Please give an exact transcription of the lines below, from the one that contains "Task: Like the tweet with heart icon" to the very last, with no other lines.

*** Dataset entries ***

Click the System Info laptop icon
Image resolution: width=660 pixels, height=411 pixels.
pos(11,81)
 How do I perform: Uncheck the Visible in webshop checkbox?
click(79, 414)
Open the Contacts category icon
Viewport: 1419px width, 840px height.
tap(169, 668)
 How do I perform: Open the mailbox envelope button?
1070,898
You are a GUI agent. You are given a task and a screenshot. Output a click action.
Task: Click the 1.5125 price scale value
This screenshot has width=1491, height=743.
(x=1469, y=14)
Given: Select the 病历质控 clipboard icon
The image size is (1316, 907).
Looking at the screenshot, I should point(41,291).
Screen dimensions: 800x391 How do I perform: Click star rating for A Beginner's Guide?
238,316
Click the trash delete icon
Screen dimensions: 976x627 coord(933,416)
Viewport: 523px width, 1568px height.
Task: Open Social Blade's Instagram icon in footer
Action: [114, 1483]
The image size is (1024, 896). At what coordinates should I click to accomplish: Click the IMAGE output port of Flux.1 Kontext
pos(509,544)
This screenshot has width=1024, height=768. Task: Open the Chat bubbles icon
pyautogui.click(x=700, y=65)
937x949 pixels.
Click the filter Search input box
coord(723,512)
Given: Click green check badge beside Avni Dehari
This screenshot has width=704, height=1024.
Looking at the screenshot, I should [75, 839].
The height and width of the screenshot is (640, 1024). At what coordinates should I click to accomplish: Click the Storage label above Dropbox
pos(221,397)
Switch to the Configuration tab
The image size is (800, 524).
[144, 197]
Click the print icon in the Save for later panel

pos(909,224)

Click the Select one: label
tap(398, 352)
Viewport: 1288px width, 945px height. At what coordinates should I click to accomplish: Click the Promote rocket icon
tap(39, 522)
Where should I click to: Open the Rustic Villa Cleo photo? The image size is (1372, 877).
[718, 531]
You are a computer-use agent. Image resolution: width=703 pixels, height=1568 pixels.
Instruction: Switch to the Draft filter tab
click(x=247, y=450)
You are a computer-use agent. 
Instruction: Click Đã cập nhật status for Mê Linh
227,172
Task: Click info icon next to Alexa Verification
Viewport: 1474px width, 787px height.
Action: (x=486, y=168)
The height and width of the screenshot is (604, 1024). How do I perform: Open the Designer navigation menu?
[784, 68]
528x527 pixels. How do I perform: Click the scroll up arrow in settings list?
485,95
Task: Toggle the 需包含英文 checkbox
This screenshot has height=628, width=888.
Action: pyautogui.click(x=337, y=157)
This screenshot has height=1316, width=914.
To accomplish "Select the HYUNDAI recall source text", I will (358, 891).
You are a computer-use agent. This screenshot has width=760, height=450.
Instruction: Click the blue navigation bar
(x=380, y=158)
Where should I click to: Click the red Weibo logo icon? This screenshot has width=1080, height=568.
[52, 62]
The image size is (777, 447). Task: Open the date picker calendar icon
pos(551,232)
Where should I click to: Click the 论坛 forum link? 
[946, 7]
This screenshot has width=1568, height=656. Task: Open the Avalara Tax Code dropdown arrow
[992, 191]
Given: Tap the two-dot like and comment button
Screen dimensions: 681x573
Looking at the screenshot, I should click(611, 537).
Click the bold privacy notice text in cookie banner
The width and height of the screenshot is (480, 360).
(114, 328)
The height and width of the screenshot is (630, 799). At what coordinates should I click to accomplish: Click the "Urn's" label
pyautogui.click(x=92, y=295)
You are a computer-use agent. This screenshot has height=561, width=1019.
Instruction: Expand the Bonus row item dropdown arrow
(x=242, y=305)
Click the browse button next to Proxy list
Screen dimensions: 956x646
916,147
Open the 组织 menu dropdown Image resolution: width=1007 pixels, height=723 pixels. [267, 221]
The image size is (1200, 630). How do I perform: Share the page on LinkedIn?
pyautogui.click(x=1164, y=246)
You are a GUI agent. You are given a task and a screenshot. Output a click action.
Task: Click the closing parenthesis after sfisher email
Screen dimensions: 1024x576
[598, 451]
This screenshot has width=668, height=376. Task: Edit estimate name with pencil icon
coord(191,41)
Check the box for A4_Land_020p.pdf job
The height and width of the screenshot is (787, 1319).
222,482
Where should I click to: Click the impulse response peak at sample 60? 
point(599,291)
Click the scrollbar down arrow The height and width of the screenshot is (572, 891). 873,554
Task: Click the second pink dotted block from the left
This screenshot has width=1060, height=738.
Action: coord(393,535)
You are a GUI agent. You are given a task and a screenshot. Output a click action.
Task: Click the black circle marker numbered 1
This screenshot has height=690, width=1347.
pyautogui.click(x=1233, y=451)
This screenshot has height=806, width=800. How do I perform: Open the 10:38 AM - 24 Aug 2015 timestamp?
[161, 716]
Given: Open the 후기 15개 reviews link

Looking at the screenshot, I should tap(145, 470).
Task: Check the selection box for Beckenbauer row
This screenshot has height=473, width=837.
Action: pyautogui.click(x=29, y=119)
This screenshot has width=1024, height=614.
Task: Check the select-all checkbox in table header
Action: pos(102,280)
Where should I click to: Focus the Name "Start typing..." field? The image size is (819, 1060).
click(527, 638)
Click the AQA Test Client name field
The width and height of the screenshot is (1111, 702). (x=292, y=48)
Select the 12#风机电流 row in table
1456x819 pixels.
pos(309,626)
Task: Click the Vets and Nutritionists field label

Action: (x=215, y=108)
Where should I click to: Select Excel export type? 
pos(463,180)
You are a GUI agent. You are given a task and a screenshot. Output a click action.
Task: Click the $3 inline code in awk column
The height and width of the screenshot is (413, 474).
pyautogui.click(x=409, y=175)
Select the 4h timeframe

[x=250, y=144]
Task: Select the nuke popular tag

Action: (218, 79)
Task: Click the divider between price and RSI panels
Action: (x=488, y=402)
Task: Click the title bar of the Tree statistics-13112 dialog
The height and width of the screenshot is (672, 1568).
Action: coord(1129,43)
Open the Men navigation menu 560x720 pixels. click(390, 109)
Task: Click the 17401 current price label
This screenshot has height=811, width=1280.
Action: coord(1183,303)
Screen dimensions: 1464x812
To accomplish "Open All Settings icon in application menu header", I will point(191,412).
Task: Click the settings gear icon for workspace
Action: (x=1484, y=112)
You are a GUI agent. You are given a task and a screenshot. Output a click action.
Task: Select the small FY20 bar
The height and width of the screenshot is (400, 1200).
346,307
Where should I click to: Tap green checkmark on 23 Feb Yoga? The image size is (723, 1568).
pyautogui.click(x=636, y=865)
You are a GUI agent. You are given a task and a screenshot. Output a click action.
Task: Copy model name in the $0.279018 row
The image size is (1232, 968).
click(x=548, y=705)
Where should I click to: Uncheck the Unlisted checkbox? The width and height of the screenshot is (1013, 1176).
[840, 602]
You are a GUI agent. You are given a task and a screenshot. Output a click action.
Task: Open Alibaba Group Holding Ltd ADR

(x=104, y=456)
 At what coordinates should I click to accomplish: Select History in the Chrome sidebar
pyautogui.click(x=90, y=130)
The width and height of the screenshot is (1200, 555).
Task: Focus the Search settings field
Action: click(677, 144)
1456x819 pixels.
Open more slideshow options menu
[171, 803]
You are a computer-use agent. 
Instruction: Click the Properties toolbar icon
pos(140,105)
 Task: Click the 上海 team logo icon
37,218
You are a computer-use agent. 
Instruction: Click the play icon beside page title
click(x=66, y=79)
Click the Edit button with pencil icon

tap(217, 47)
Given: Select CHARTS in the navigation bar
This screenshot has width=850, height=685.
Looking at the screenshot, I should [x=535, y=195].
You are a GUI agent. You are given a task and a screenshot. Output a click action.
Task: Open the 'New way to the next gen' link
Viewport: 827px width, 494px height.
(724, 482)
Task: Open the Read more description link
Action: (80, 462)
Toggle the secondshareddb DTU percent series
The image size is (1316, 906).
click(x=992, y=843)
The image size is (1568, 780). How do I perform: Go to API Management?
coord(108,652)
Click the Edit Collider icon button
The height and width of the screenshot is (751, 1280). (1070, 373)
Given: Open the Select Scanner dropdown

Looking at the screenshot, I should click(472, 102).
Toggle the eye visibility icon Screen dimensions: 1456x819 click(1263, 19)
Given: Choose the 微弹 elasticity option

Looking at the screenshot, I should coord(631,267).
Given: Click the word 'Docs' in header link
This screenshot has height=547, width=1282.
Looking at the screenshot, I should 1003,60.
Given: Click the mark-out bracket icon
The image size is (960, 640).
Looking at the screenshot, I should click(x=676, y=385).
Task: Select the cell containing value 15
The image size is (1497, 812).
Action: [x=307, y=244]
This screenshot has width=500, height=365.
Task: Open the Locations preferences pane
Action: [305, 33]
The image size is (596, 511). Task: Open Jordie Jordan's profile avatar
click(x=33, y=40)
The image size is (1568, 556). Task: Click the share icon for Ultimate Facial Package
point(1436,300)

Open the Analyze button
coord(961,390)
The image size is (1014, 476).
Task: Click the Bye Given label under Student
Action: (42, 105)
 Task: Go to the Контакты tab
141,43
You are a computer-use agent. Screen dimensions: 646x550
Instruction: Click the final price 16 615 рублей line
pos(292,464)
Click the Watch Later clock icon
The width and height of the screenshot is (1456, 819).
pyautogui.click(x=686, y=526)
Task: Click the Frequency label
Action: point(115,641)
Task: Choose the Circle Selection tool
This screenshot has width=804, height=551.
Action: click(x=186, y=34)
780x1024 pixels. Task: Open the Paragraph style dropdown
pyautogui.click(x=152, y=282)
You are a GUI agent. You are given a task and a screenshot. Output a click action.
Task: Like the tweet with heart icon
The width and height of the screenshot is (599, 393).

***

Result of the task
Task: Like the tweet with heart icon
The width and height of the screenshot is (599, 393).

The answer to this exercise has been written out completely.